Existem ditados populares que, como a brincadeira do telefone sem fio, chegaram aos dias de hoje bem alterados.

Alguns exemplos
Como era: Essa criança parece que está com bicho no corpo inteiro!
Como ficou: Essa criança parece que está com bicho carpinteiro!



Como era: Batatinha quando nasce, espalha a rama pelo chão.
Como ficou: Batatinha quando nasce se esparrama pelo chão.

Como era: Corro de burro quando foge!
    Como ficou: Cor de burro quando foge!

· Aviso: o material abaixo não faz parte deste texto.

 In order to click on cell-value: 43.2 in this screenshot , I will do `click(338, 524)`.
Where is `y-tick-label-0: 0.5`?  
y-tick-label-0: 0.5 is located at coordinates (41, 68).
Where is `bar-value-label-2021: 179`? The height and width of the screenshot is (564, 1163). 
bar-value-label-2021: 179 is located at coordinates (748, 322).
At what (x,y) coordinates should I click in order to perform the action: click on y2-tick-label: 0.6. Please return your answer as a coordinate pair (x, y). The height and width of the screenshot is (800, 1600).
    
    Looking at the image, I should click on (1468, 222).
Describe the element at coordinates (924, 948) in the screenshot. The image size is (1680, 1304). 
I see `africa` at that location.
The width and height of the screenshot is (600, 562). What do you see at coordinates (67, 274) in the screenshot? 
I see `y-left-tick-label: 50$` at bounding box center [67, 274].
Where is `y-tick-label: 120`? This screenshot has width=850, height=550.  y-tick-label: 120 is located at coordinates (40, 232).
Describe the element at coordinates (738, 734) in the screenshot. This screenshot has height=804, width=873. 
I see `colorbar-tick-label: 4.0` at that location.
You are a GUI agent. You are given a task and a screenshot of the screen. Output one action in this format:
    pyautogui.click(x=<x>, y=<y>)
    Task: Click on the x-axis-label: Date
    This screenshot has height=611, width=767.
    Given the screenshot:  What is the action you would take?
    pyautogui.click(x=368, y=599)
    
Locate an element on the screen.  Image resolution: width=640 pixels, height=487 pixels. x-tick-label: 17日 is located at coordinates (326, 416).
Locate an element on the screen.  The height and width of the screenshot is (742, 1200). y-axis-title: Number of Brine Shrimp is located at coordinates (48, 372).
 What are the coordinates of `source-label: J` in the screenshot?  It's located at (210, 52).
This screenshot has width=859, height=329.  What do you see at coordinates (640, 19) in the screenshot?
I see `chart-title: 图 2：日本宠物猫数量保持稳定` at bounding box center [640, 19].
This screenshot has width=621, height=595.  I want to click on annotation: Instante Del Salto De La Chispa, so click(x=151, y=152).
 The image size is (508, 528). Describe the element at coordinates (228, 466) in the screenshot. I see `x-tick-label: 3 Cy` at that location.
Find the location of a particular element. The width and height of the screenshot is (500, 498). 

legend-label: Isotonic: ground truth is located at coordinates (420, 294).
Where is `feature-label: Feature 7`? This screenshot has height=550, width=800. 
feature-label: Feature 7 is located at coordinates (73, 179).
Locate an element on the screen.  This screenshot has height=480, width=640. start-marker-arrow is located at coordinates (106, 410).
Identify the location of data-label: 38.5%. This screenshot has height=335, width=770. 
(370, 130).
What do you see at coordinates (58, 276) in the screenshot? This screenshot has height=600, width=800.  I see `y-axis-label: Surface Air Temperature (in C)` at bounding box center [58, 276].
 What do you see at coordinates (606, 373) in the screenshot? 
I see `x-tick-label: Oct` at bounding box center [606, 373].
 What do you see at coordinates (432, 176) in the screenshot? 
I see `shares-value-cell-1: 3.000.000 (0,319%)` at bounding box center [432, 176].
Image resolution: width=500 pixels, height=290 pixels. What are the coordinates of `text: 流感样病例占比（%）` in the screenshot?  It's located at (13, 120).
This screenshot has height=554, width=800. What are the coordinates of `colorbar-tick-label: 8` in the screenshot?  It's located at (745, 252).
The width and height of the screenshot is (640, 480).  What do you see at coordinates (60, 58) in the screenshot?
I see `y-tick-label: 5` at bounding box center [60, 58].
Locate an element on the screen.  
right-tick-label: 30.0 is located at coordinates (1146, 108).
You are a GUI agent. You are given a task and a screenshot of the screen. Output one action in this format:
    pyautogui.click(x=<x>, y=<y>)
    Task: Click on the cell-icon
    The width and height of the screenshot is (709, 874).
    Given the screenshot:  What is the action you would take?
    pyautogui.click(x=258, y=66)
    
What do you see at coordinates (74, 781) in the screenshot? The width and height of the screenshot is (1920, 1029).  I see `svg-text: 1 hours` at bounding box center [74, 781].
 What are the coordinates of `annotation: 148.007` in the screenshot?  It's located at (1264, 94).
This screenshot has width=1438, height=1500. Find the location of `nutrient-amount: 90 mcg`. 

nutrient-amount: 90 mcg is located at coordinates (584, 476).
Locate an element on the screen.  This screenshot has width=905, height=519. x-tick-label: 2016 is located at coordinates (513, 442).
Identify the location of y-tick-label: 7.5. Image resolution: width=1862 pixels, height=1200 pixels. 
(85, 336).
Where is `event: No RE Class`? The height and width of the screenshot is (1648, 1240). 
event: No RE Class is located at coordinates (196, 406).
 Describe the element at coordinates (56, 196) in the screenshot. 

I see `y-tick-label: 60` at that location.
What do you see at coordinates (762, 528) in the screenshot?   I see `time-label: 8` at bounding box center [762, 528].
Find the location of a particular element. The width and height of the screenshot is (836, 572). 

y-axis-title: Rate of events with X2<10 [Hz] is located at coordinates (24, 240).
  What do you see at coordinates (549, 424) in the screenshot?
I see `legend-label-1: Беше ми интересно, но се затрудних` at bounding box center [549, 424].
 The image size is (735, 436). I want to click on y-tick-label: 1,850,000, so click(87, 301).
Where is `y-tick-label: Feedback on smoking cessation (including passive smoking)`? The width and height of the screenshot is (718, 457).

Como era: Quem tem boca vaia Roma
Como ficou: Quem tem boca vai à Roma

Como era: Esculpido em carrara (tipo de mármore).
Como ficou: Cuspido e escarrado.

Como era: Quem não tem cão caça como gato (ou seja, caça sozinho).
Como ficou: Quem não tem cão caça com gato

É interessante perceber como tanta gente fala, inclusive eu, os respectivos ditados sem nem ao menos perceber seu estranho significado... burro mudando de cor quando foge? Gato ajudando na caça? No caso do ditado “quem tem boca vai à Roma” eu interpretava como sendo uma alusão às pessoas com boa comunicação, ou seja, perguntando aqui e ali chegará ao destino desejado.

Outro dito que acho estranho é: “já que Maomé não vai à montanha, a montanha vai a Maomé”. Como assim? Montanha andando? O inverso é que é lógico: “Se a montanha não vai a Maomé, Maomé vai até a montanha.